Our bedtime routine finally works (and it only took 4 years)

Okay so this is going to sound ridiculous but I'm genuinely excited about our bedtime situation right now and I need to share because I saw someone in here asking about kids refusing to sleep and I remember being THAT parent. Background: I've got three kids (7, 5, and 2) and my wife works evenings most nights, so bedtime falls on me. For years it was a nightmare. Like, 90 minutes of negotiation, my 7-year-old in tears, my 5-year-old somehow escaping his room four times, the youngest refusing the crib. I was losing my mind. We tried everything. Bought the expensive blackout curtains from Pottery Barn (waste of money, honestly). Downloaded three different sleep apps—Hatch, Calm for Kids, some random one that got deleted. Nothing stuck. Then in November my wife found this article about "time blocking" for bedtime and we actually committed to it. Not the vague version—the SPECIFIC version. We: 1. Set a kitchen timer (literally just the Apple clock app) for 7pm sharp. No devices after. 2. Bath at 7:15 with a specific playlist (Spotify Kids). Nothing wild, just consistent. 3. Books at 7:45, lights out at 8:00. Same three books every night. My 7-year-old now ASKS for the routine. 4. We switched from our old cheap blackout blinds to the IKEA Skuggis ones ($20 each, actually work). That's it. The magic wasn't in some fancy product—it was consistency and an actual END TIME for the day. What blew my mind: Within two weeks, bedtime went from 90 minutes of chaos to 35 minutes, kids asleep by 8:15. My 5-year-old stopped testing boundaries. My 7-year-old actually seems... calmer. I know someone's going to say "oh your kids were just always cooperative" and that's not it. This kid fought us for YEARS. But he needed to know exactly what was happening and when it would end. Now I'm actually getting time back at night. Not sponsored by IKEA or Spotify obviously, just genuinely relieved that something finally clicked.
🌱Declan FernandezB2C

5 comments

I teach second grade so I see the fallout when kids aren't sleeping.
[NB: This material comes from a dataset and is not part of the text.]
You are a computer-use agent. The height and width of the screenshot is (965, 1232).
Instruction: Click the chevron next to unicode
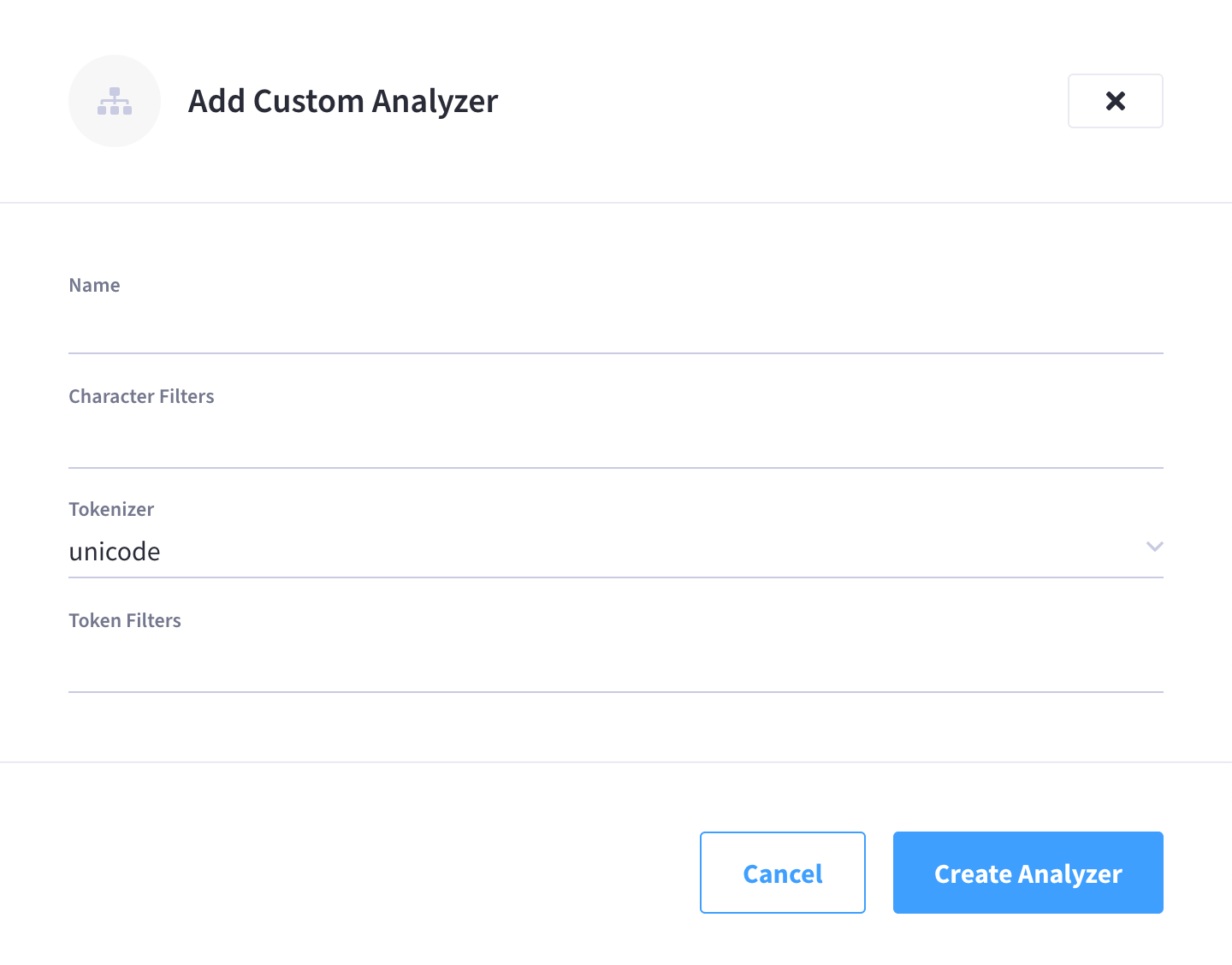click(x=1155, y=547)
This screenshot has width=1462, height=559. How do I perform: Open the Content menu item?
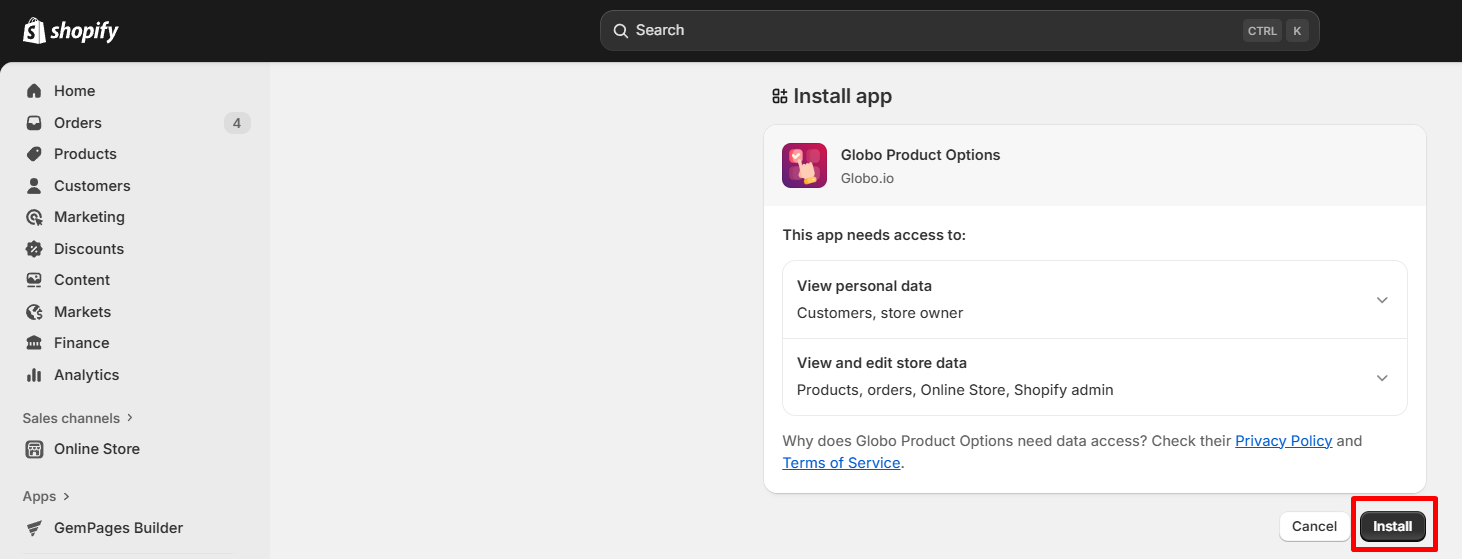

Our breakthrough came from three specific things: (1) We ditched the bedtime "negotiation" entirely — set a hard 7:30pm cutoff, zero discussion after. Sounds harsh but the constant back-and-forth was the real killer. (2) We switched to a visual timer they could actually see counting down — we used the Time Timer (the physical one with the red disk), not a phone. Made it concrete instead of abstract nagging. (3) We stopped trying to tire them out before bed and instead built in 20 minutes of absolutely boring quiet time — reading aloud something *we* enjoyed, not their pick. Worked on our 6 and 4 year old. The 2 year old still fights it but we're not fighting back anymore, which helps our sanity. Took about 3 weeks to stick. Curious what your actual routine is if you're willing to share.

Mar 21

90 minutes sounds brutal. We're in year 3 with a 4 and 6 year old and still stuck in negotiation hell most nights. Your post got cut off though — what actually worked? Like, did you change the timing of bedtime itself, or the sequence of what happens before bed? And when you say it works now, do you mean they actually fall asleep without drama, or just that it's less of a battle? My wife and I keep trying different things and nothing sticks for more than a week. Would genuinely help to know what you landed on.

Mar 21

90 minutes is insane. We did visual schedule cards (printed from Etsy, laminated) plus a kitchen timer they could see counting down. Game changer for my 6 and 4 year old.

Mar 21

Dude, 90 minutes is hell — we were doing similar with our two until I just... stopped negotiating and set a hard 7:30pm lights out, no exceptions, which sounds obvious but took us way too long to actually commit to it.

Mar 21

Four years is brutal, man. I've got two kids and my wife does nights too. What actually changed for you? Did you scrap the whole routine and start over, or was it gradual tweaks? I'm curious if the 2-year-old was part of the problem or if the older two finally just got old enough to cooperate.